The liberator was a visionary thinker, an eloquent writer and a nobleman who sacrificed his wealth, health and family for the cause of independence from Spain. But he was also full of contradictions, which may help explain why his name has been co-opted for quite different purposes.

FARC began as an army of peasants who took up arms to defend themselves during the period known in Colombia as La Violencia. Later, it evolved into a Marxist guerrilla group advocating the overthrow of Colombia's ruling class. Today, in addition to its penchant for violence, FARC is responsible for exporting 50% of the cocaine consumed worldwide. It's hard to believe that Bolivar would condone FARC's methods and ideals.
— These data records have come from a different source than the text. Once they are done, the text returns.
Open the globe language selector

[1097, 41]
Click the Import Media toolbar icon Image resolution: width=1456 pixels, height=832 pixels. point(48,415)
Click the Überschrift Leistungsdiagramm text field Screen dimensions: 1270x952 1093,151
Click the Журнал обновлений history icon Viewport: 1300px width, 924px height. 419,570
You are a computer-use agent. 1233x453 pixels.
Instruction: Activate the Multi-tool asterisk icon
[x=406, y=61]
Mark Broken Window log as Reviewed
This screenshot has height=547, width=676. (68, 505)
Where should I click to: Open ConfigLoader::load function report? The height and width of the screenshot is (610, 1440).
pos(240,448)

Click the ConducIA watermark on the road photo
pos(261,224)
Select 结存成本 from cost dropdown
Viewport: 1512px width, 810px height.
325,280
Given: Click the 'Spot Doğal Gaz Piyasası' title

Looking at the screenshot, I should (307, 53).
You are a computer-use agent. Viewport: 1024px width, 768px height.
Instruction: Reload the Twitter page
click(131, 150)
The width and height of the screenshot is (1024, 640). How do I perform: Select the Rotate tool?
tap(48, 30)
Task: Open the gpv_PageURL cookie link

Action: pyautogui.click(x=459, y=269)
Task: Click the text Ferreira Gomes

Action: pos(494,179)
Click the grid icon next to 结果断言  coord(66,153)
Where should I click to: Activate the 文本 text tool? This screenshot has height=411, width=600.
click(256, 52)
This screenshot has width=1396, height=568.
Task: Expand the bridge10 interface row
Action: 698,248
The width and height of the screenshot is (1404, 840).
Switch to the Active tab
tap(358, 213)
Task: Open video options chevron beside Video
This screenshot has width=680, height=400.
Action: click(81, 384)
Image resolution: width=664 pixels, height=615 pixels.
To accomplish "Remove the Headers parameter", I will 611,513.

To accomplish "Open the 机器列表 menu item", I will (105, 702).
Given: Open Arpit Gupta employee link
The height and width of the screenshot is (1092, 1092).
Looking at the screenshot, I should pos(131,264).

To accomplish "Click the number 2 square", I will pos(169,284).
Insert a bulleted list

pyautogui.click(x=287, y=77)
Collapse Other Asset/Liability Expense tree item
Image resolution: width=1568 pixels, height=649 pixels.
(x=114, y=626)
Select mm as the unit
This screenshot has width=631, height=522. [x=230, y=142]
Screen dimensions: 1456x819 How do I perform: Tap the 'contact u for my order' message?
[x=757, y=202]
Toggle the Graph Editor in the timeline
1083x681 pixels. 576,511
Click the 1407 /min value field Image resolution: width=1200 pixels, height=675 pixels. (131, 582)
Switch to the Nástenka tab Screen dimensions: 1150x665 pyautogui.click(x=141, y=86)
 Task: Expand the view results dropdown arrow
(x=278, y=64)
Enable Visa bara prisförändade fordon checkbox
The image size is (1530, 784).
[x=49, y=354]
Chavez, on the other hand, uses the liberator's legacy to chastise the Venezuelan and Latin American oligarchies, conveniently downplaying that Bolivar was born into one the wealthiest families in Venezuela. The war he waged against the Spanish empire for the liberation of South America was not exactly fought to bring economic and social justice to the masses, the central goal of Chavez's Revolucion Bolivariana. Rather, Bolivar's larger goal was to ensure that the criollos -- descendants of the Spaniards born on South American soil -- had the same rights as the Spaniards.

The mestizos -- the fusion of European, African and Indian races -- were not one of Bolivar's main concerns. Further, even though Bolivar was an abolitionist and promised to abolish slavery, near the end of his life he asked the forgiveness of South American Indians for having paid so little attention to their needs. Bolivar's position on race issues -- like Thomas Jefferson, he was a slave owner -- makes us feel uncomfortable. His disdain toward Colombian Gen. Francisco de Paula Santander, who would become his mortal enemy, was not only because of Santander's advocacy of the American model of democracy and his lack of a European education but also because of his Indian ancestry.

In his rants against the Bush administration and the United States, Chavez frequently invokes Bolivar's name. But the liberator was no enemy of the United States. He simply believed that the American democratic model was ill-suited for the primarily illiterate nations of the Andes he had liberated. Only a strong central government, he believed, could prevent the nations from falling into chaos and into the hands of warlords. (His enemies used this to scare people into thinking the general intended to become their monarch.)

Bolivar's European education accentuated his natural reserve, which made him incapable of demagoguery and populist speechifying. He never viscerally connected with the Colombian people, who preferred pomp and flowery speeches from their rulers. Chavez's brand of populism -- a blend of Castro and Peron histrionics -- would put off Bolivar.